Quote the lines below, everything from the line that contains "You are a computer-use agent. Screen" down to the line that contains "Looking at the".

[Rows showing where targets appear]
---+---

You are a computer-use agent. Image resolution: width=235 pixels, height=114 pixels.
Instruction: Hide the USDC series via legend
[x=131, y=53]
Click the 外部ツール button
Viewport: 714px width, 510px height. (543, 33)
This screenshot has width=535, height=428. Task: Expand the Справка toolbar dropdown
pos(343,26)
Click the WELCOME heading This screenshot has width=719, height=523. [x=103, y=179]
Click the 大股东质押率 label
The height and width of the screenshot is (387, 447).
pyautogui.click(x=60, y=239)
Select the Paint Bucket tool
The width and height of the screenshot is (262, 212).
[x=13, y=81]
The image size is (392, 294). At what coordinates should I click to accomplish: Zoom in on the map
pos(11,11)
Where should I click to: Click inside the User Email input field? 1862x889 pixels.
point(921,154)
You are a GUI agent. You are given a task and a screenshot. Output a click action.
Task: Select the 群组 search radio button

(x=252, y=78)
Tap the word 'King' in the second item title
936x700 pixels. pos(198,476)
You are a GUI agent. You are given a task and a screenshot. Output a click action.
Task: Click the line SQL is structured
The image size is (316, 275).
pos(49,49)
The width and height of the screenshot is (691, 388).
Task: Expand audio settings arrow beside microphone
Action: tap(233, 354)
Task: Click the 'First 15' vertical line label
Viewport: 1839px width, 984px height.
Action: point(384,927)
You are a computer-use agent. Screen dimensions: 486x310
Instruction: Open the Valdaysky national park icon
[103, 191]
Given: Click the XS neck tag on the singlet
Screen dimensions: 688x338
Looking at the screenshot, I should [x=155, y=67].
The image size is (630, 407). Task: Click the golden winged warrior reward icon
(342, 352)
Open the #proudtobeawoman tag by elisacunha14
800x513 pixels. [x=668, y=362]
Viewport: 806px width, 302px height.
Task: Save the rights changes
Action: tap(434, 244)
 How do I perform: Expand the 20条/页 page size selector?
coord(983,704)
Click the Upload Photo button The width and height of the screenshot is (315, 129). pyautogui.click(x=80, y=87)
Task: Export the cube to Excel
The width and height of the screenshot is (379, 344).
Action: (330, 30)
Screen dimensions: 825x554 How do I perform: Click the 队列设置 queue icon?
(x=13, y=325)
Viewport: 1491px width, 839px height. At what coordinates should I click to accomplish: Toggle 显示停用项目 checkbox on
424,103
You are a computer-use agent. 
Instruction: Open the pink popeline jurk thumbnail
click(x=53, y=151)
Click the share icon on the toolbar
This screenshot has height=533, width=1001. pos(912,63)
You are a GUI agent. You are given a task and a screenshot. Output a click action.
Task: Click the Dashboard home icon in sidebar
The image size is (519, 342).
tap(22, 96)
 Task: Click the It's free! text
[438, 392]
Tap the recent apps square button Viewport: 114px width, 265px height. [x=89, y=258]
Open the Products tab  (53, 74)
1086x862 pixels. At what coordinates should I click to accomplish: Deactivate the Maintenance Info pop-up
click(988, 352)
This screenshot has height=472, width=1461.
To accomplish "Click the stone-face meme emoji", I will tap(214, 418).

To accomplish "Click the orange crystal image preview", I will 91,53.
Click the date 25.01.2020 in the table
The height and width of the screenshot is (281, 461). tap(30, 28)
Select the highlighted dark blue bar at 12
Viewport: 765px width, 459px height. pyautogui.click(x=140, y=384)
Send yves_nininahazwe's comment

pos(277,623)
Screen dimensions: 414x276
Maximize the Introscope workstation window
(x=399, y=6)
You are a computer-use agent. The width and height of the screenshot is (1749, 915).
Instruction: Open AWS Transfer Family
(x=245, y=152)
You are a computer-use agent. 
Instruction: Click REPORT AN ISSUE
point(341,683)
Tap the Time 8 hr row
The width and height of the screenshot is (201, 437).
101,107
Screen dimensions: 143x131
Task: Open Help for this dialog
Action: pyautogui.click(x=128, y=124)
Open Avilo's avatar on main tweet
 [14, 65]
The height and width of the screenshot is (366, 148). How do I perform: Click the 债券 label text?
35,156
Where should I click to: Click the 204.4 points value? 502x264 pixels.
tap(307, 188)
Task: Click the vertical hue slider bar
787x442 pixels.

---+---

* Solution for this problem
You are a computer-use agent. Screen dimensions: 486x310
Instruction: Open the Valdaysky national park icon
[103, 191]
Given: Click the XS neck tag on the singlet
Screen dimensions: 688x338
Looking at the screenshot, I should [x=155, y=67].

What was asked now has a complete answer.